Die musikalische Entwicklung beim Kleinkind: Hören

Aktualisiert: 6. Feb. 2021

Schon die Babys reagieren sehr früh auf Geräusche und Musik: nicht nur drehen die sich zur Quelle der Musik, sondern sie reagieren auch emotional auf diesen Reiz.

 

Die Reaktion auf Musik kann sehr unterschiedlich ausfallen. So können die Kinder z.B. versunken lauschen, ihren Körper bewegen, oder aber auch regungslos verharren.

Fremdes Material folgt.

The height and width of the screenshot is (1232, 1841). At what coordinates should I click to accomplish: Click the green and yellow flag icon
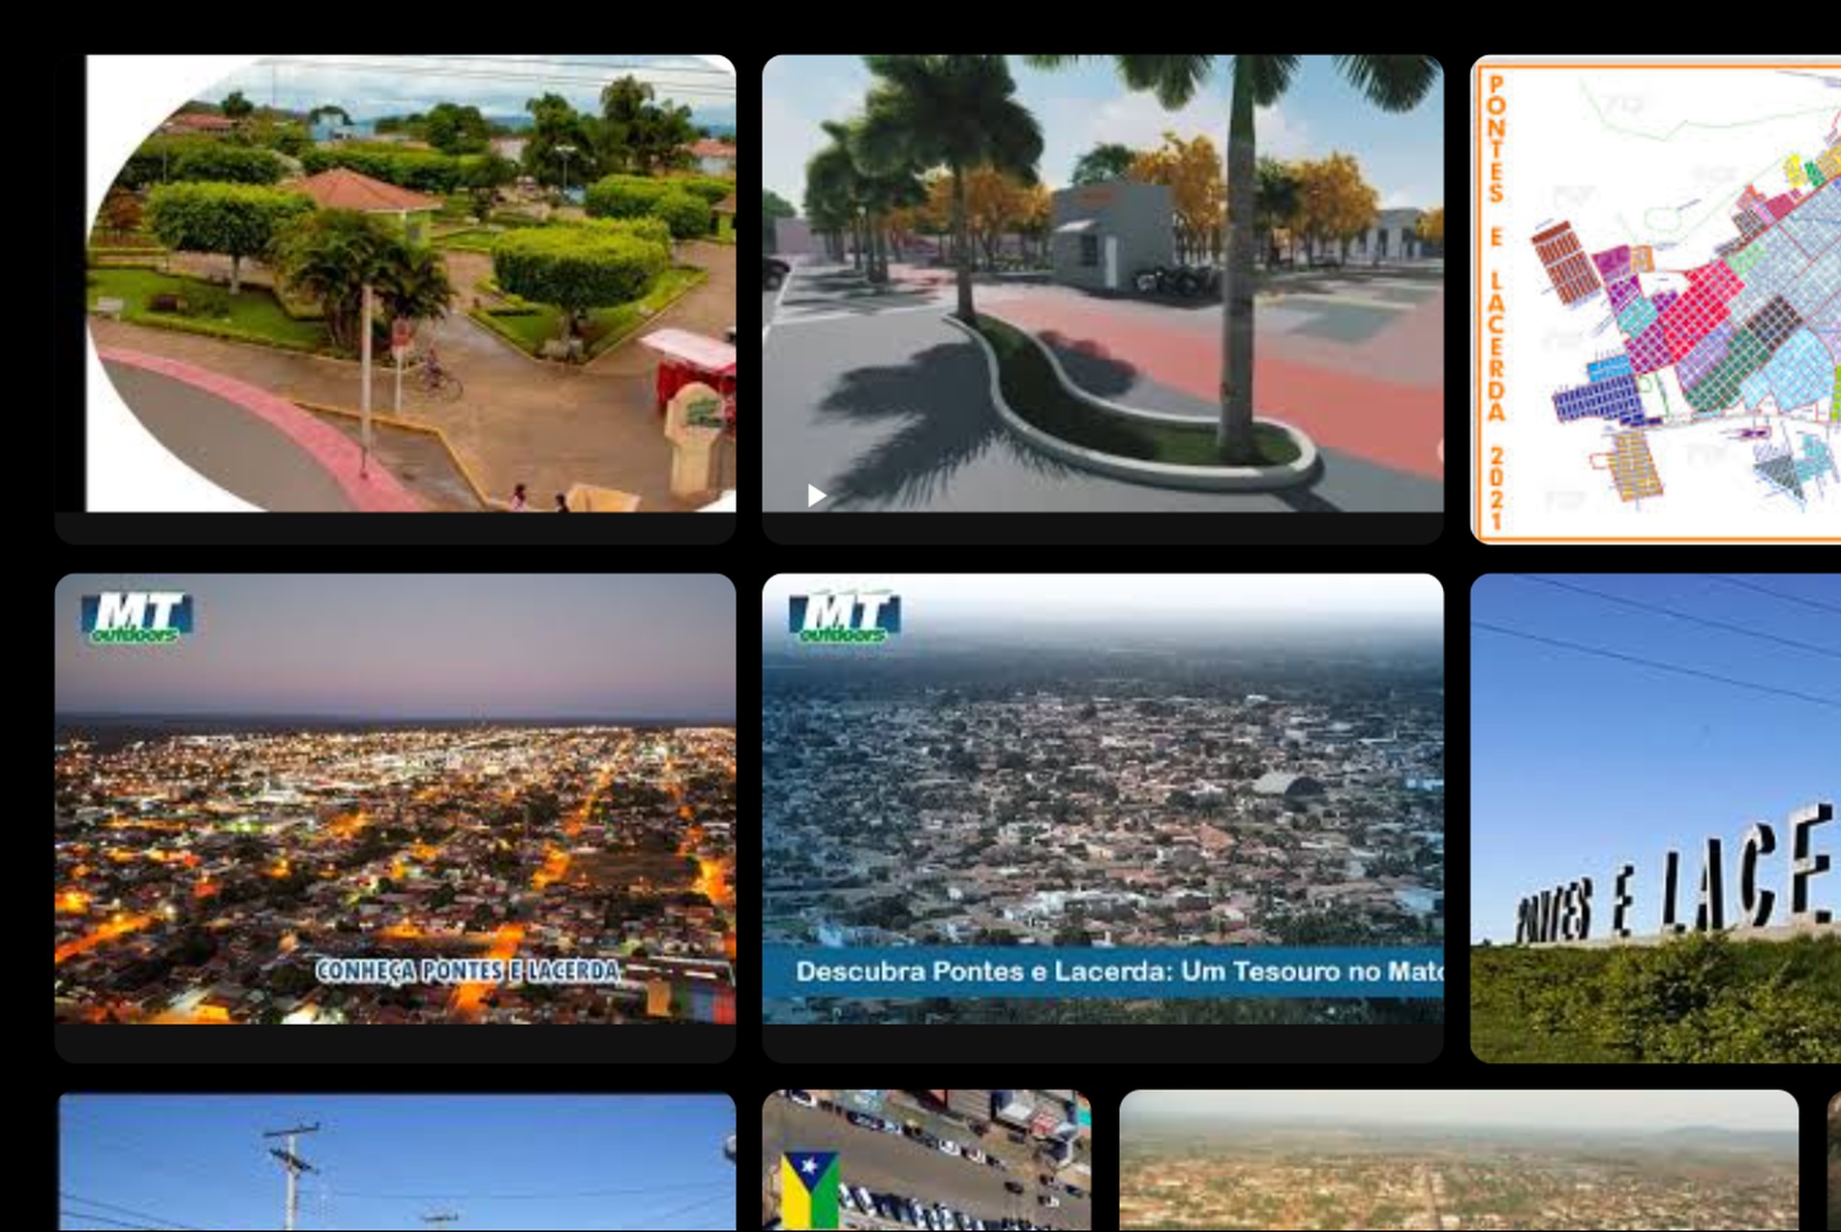tap(809, 1191)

Später werden sie vielleicht schon mitsprechen oder -singen, tanzen, eigene Melodien erfinden. Dies ist abhängig vom bis dahin schon erlernten Musikrepertoire.

 

In jedem Fall aber löst schon das Hören von Musik (oder einer singenden Stimme) eine emotionale Reaktion aus, die sich je nach Alter und Erfahrungsschatz vielfältig ausdrücken kann.

Das Kind braucht dafür Zeit - der musikalische Reiz muss und will verarbeitet werden.

Es ist wichtig, dem Kind dafür den angemessenen Raum zu bieten -

Raum für Musik im Alltag, die Beschäftigung damit und die ruhige und sichere Umgebung dafür.

 

Mamas (und Papas) sollten viel singen und das Kind beobachten. Schnell erkennt man dann auch die Vorlieben des Kindes, auf die die Eltern gezielt eingehen können.

Das stärkt die Musikalität, aber auch die emotionale Bindung und Sicherheit im Schoß der Familie.